Ahmed est un jeune réfugié syrien de 24 ans, arrivé en France avec sa famille il y a quelques mois. Il a pris part dès 2011 à la révolution contre le régime de Bachar Al Assad, avant d’être chassé de Raqqa par l’arrivée de l’État Islamique. Pour Lundi matin, il a accepté de raconter son expérience.
- Quel genre de questions est-ce qu’on te pose, en tant que réfugié, quand tu rencontres des occidentaux ?
- À l’ambassade, ils m’ont demandé de « raconter mon histoire ». Ils voulaient savoir ce que je pensais de l’Islam, quelles étaient mes opinions politiques. Ils voulaient s’assurer du fait que je n’étais pas un « terroriste », que mes idées n’étaient pas du genre à rendre mon pays pire qu’il ne l’est déjà.Sinon, j’avais hier un rendez-vous à l’OFPRA [Office Français de Protection pour les Réfugiés et les Apatrides]. Avec ce qu’on m’avait raconté, j’étais vraiment inquiet à l’idée de cet entretien. Je pensais qu’on me poserait plein de questions, qu’on me demanderait plein de détails, qu’on m’accuserait de mentir. Au final, c’était pas du tout le cas, les deux femmes qui m’ont interrogé n’étaient vraiment pas méchantes. Elles n’en avaient rien à faire du régime d’Assad, seul l’EIIL [État islamique en Irak et au Levant] semblait les intéresser. Elles m’ont demandé de leur raconter mon histoire, ce qu’il s’était passé après que Raqqa ait été libérée, quand l’EIIL a surgi, avec les autres groupes islamistes. Je leur ai dit que ce qui comptait pour moi, c’était avant tout de leur parler du régime d’Assad, parce qu’il s’agit à mes yeux du problème principal. L’EIIL est un enjeu essentiel, mais qui passe au second rang derrière le régime d’Assad.

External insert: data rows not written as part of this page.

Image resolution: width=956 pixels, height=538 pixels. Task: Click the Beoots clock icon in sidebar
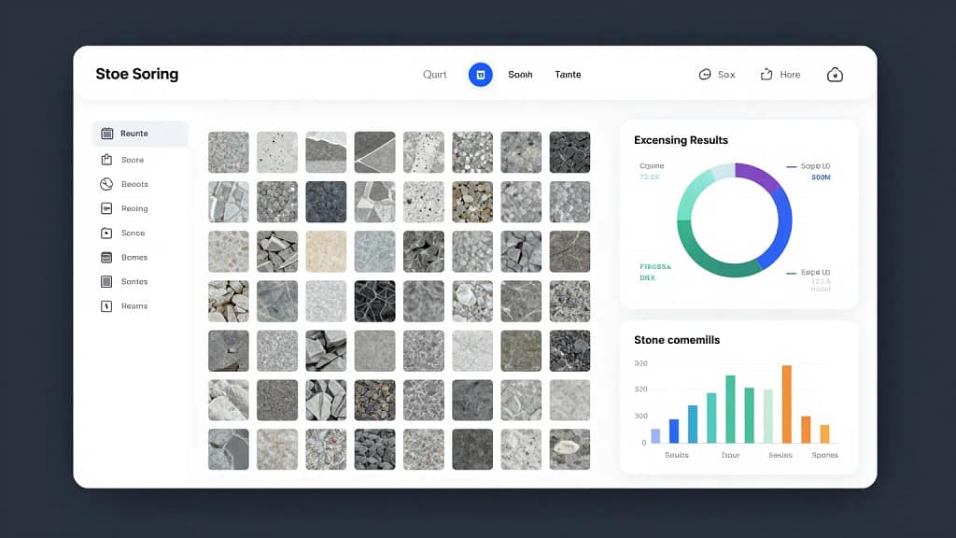point(106,184)
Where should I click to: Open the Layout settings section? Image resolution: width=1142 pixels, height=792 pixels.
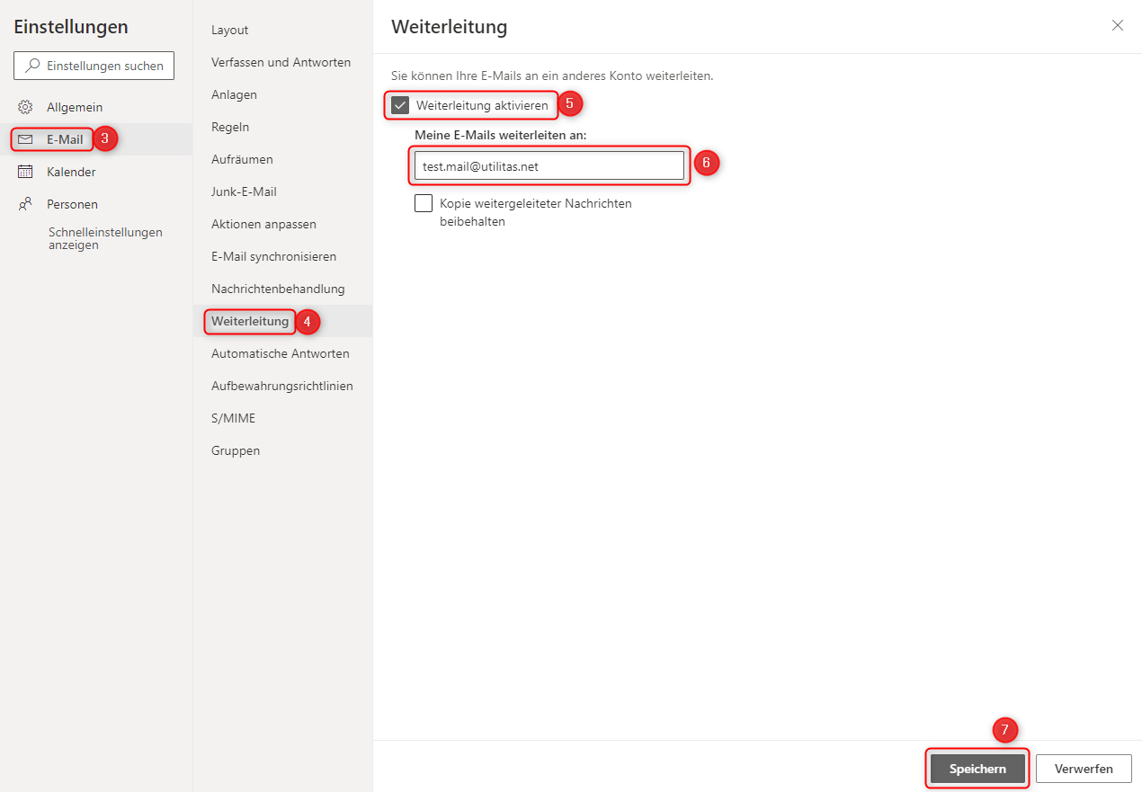click(x=229, y=30)
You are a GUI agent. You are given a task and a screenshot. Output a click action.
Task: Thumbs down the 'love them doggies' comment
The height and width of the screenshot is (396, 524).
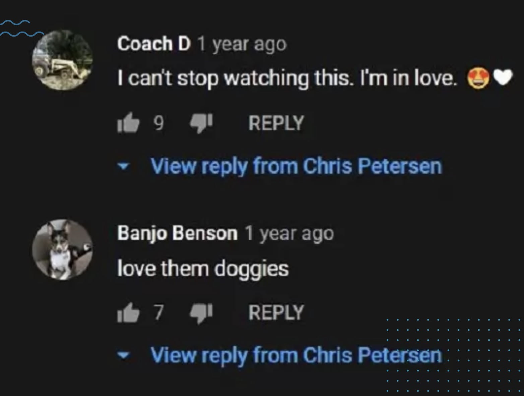click(201, 313)
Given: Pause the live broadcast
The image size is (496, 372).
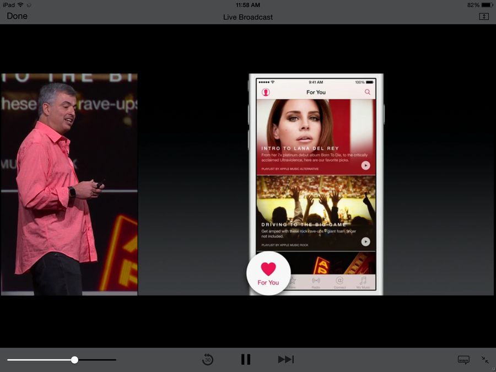Looking at the screenshot, I should (x=246, y=359).
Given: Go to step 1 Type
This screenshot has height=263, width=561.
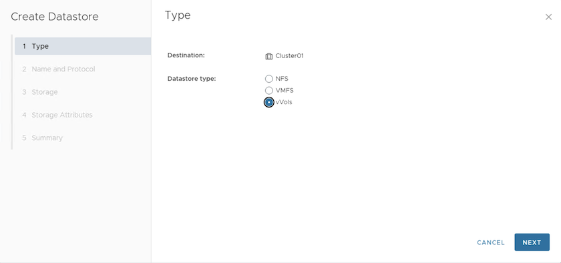Looking at the screenshot, I should 83,46.
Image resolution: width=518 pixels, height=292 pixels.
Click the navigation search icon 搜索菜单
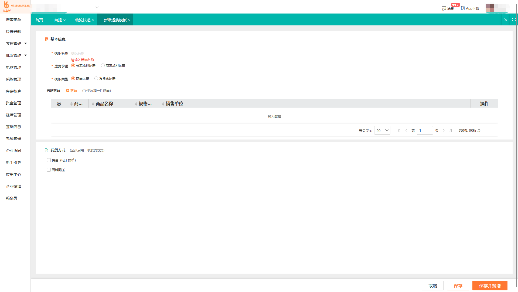13,20
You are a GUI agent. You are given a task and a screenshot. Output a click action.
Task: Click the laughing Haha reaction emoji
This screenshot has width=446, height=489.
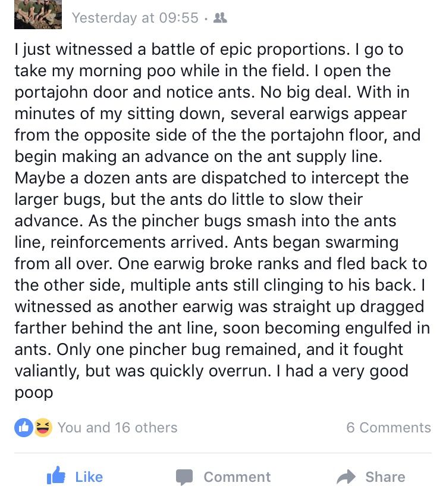click(x=43, y=427)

- J’ai une anecdote marrante aussi. Un jour quand j’étais déjà en France, quelqu’un a toqué chez moi à trois heures du matin. Je n’ai pas voulu ouvrir la porte, mais le mec est entré malgré tout. Il était originaire du Maroc je crois. Il a commencé à gueuler « Djihad, Djihad, Allah Akbar ». J’ai appelé les flics mais quand ils sont arrivés j’avais déjà réussi à le virer et il était parti. J’ai donc accompagné les flics jusqu’au commissariat, et la première question qu’ils m’ont posée c’est : « Est-ce que vous savez qui a commis les fusillades à Charlie Hebdo ? ». Nan mais sérieux ! Je leur ai répondu franchement : « D’accord, je parle arabe et je suis syrien, mais je déteste l’État Islamique et toutes ces conneries. Je vous ai appelé à propos d’un mec qui a débarqué chez moi en gueulant qu’il voulait faire le djihad, pas pour vous dire que j’avais envie de le faire ! »

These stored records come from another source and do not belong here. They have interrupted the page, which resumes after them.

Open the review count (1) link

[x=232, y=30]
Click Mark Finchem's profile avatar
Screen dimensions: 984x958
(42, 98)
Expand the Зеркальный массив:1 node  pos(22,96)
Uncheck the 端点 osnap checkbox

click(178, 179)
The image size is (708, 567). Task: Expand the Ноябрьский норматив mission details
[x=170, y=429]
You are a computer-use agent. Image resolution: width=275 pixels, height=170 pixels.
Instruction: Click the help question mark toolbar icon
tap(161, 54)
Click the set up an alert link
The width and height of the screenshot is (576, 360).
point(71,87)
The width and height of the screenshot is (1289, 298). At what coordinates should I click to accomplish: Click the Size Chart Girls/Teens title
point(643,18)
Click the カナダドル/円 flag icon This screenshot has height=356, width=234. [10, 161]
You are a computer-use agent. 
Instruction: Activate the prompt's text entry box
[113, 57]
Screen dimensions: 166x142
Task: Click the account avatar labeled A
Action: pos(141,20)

- Comment était ta vie avant la révolution ? C’étaient quoi tes habitudes ? Quels étaient tes espoirs, à quoi est-ce que tu t’attendais ?
- Avant la révolution, peu de choses m’importaient. J’étais un mec ordinaire, j’aimais bien rencontrer des filles, voyager. Je ne me posais pas la question de la révolution, c’était avant tout ma propre vie à moi, ce qui m’arrivait au quotidien, qui comptait. Le futur m’importait peu. J’ai grandi à Raqqa, puis je suis parti faire des des études de sport à Damas, pendant deux ans.Mais deux mois avant que la révolution ne commence, je suis retourné à Raqqa. La révolution avait déjà commencé à Tunis, et se propageait de pays en pays. On attendait, on discutait longtemps, chez les uns et chez les autres. On a commencé à parler de plus en plus discrètement, on avait peur que les gens entendent ce qu’on racontait. Le régime d’Assad se préparait alors ; il a toujours su que la révolution finirait pas surgir en Syrie.
- Tu voyageais où ?
- Je voyageais uniquement en Syrie. Les choses sont différentes là-bas, si on compare à l’Europe. Ici, les gens peuvent décider à tout instant de partir voyager, n’importe où. C’est bien plus difficile de sortir de Syrie. J’espérais peut-être pouvoir aller un jour au Liban, mais rien de plus. Et puis je n’avais pas d’argent, ça compliquait les choses.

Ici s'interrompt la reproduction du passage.